The trade-off is that heavier tanks are slower and more expensive to build.

[–]A_California_Guy 11ポイント12ポイント  (3子コメント)

And more expensive to maintain and supply. Additionally, they require a lot of research to be effective, and their number of useful terrains is somewhat limited - for example, heavy tanks suuuuck at attacking in mountains.

This comment isn't meant to one up you, just point out that medium and heavy tanks have different situations they're intended for. The medium tank is a straight upgrade over the light tank, while the heavy tank is a sort of like a diagonal upgrade over the medium tank.

[–]Petros557 1ポイント2ポイント  (2子コメント)

they require a lot of research to be effective

what do you mean?

[–]IcelandBestland 5ポイント6ポイント  (0子コメント)

There's a heavy tank available in 1936, but from there it takes a while before you get a new heavy tank. Hence, its hard to get modern heavy tanks built and ready by the time the main war rolls around.

[–]A_California_Guy 2ポイント3ポイント  (0子コメント)

In 1936, heavy tanks aren't much better than light tanks, meaning there's no real reason to build them. The next one usually (depends on the country) unlocks in 1942/43, which is well into the war. Secondly, without the appropiate doctrines, they're not nearly as useful, and those take a while to research down the tree.

[–]lurksalot3 7ポイント8ポイント  (25子コメント)

Honestly, the tanks just are not well balanced.
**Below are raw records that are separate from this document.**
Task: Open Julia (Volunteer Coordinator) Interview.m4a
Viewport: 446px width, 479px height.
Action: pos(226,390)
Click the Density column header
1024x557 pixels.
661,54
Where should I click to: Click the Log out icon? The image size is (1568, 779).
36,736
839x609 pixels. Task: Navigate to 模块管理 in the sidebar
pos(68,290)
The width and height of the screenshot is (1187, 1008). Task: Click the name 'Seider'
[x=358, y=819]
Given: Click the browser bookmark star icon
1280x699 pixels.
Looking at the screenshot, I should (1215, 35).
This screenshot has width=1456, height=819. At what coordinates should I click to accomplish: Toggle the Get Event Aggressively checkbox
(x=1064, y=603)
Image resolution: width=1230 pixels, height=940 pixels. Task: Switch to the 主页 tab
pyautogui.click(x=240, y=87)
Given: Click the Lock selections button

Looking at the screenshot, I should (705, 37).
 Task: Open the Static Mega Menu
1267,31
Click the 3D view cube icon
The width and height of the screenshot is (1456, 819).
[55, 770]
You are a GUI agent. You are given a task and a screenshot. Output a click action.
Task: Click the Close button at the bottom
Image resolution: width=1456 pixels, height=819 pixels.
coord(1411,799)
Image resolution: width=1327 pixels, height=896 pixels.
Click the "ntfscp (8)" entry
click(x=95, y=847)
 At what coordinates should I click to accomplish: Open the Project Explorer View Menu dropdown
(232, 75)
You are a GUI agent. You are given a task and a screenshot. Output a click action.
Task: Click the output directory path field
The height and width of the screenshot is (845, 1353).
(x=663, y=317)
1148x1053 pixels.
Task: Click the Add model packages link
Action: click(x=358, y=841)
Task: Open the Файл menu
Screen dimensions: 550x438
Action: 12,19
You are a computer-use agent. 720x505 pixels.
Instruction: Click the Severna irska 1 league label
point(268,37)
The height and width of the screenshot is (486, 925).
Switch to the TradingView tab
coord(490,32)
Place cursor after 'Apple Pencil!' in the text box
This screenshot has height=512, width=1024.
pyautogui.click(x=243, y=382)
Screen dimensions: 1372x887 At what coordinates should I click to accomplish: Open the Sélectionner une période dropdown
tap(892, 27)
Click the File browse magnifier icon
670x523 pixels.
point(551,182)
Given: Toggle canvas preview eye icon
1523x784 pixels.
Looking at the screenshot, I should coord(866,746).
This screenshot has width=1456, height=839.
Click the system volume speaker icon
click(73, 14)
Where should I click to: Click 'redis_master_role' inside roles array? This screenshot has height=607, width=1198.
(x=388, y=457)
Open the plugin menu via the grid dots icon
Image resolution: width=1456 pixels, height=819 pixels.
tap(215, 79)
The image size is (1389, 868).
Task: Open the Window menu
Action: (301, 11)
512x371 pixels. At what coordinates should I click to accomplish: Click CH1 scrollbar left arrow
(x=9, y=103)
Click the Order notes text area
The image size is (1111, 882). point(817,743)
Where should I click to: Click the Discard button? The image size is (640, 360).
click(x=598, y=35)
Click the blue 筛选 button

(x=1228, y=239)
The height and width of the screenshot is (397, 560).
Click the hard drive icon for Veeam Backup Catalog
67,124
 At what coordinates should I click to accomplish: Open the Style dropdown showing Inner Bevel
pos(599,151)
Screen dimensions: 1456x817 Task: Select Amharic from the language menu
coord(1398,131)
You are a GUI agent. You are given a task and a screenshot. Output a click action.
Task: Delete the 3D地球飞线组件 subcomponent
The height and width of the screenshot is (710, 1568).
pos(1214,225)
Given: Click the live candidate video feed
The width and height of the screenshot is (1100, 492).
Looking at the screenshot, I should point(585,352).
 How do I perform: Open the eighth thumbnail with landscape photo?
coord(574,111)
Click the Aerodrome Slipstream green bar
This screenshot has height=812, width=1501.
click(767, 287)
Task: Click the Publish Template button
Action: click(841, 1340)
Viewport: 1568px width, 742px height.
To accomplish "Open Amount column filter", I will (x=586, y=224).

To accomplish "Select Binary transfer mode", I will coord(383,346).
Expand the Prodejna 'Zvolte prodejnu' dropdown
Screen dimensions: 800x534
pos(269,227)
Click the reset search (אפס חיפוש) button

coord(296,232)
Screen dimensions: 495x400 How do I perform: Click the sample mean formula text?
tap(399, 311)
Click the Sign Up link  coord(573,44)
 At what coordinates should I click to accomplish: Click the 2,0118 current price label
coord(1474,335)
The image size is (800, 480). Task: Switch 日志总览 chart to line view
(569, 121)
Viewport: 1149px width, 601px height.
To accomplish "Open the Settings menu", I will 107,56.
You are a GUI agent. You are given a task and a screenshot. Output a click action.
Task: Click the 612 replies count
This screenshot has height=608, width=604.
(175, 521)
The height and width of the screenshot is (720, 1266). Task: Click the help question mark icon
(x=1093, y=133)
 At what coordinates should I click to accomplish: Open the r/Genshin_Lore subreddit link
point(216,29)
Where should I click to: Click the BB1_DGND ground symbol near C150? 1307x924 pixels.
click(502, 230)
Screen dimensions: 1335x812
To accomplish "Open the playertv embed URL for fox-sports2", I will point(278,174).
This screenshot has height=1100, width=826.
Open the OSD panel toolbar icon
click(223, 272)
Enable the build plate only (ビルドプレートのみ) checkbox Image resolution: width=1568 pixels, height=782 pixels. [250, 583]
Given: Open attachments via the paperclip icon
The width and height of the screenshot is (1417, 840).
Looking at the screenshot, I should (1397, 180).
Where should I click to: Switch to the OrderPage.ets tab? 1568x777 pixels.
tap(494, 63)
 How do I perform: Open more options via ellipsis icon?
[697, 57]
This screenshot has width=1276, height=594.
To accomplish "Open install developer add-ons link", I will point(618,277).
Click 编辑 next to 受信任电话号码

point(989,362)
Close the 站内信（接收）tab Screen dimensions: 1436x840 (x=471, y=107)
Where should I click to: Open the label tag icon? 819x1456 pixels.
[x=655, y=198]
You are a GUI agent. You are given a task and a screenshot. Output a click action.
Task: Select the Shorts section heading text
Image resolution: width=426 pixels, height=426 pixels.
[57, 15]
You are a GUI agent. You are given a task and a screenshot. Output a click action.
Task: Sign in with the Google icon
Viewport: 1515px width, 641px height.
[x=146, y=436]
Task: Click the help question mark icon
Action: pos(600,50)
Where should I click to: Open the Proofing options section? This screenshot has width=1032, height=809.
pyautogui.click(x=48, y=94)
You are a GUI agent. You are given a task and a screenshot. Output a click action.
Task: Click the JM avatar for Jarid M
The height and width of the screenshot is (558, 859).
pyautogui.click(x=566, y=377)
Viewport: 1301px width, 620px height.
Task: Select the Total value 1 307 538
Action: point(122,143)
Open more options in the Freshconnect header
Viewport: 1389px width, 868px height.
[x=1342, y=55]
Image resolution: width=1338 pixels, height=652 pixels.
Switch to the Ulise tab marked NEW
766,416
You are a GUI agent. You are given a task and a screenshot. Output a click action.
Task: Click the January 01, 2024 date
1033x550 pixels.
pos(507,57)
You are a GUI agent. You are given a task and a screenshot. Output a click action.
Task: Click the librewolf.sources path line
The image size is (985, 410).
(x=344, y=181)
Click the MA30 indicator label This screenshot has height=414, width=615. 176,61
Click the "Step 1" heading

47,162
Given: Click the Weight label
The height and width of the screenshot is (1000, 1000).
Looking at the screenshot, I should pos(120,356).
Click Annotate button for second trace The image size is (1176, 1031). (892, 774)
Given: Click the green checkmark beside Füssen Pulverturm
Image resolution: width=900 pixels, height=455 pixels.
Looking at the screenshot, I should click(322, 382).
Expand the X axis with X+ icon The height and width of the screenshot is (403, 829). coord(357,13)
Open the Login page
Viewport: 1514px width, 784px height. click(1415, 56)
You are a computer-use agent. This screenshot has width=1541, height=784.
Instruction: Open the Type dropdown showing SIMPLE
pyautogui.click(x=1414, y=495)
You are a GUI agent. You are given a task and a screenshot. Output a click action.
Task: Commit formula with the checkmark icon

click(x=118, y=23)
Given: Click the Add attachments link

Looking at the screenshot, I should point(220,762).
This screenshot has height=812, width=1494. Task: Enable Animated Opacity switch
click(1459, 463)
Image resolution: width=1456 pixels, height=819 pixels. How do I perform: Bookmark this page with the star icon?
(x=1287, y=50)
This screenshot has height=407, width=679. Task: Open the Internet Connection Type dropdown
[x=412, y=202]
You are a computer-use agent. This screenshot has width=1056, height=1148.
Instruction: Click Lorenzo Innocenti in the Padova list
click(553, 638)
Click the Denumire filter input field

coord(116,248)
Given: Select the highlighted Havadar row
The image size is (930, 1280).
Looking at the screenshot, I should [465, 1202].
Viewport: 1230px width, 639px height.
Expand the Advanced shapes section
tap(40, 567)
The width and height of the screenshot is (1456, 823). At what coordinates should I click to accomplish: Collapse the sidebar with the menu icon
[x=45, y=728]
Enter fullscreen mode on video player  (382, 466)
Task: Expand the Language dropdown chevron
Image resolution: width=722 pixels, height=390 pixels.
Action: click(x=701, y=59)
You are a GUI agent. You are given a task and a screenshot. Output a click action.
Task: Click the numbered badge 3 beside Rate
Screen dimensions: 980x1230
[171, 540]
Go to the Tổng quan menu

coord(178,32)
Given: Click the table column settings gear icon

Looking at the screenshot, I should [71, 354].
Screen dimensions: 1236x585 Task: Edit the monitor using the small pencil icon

The single most important stat a tank can provide is breakthrough, because it's a critical stat (breakthrough replaces defense when you are attacking), and because it's so hard to get anywhere else. You can sub in self propelled artillery for soft attack, you can sub in motorized for defense and organization. tiny amounts of AT provide huge piercing bonuses. But you just can't get mass breakthrough from other sources.

And for some reason, light tanks have the same breakthrough as heavy tanks of the same year. I have no idea what the designers were thinking.

As a result, you can attack about as well against infantry with light tanks, which are cheaper, cost less resources, and move much quicker. As a result, I think it's kinda silly to build heavy tanks. They take a lot of production time, a lot of research, and a lot of resources, and while they are somewhat better against enemy armor, this is a game about killing infantry, which light tanks are far superior at.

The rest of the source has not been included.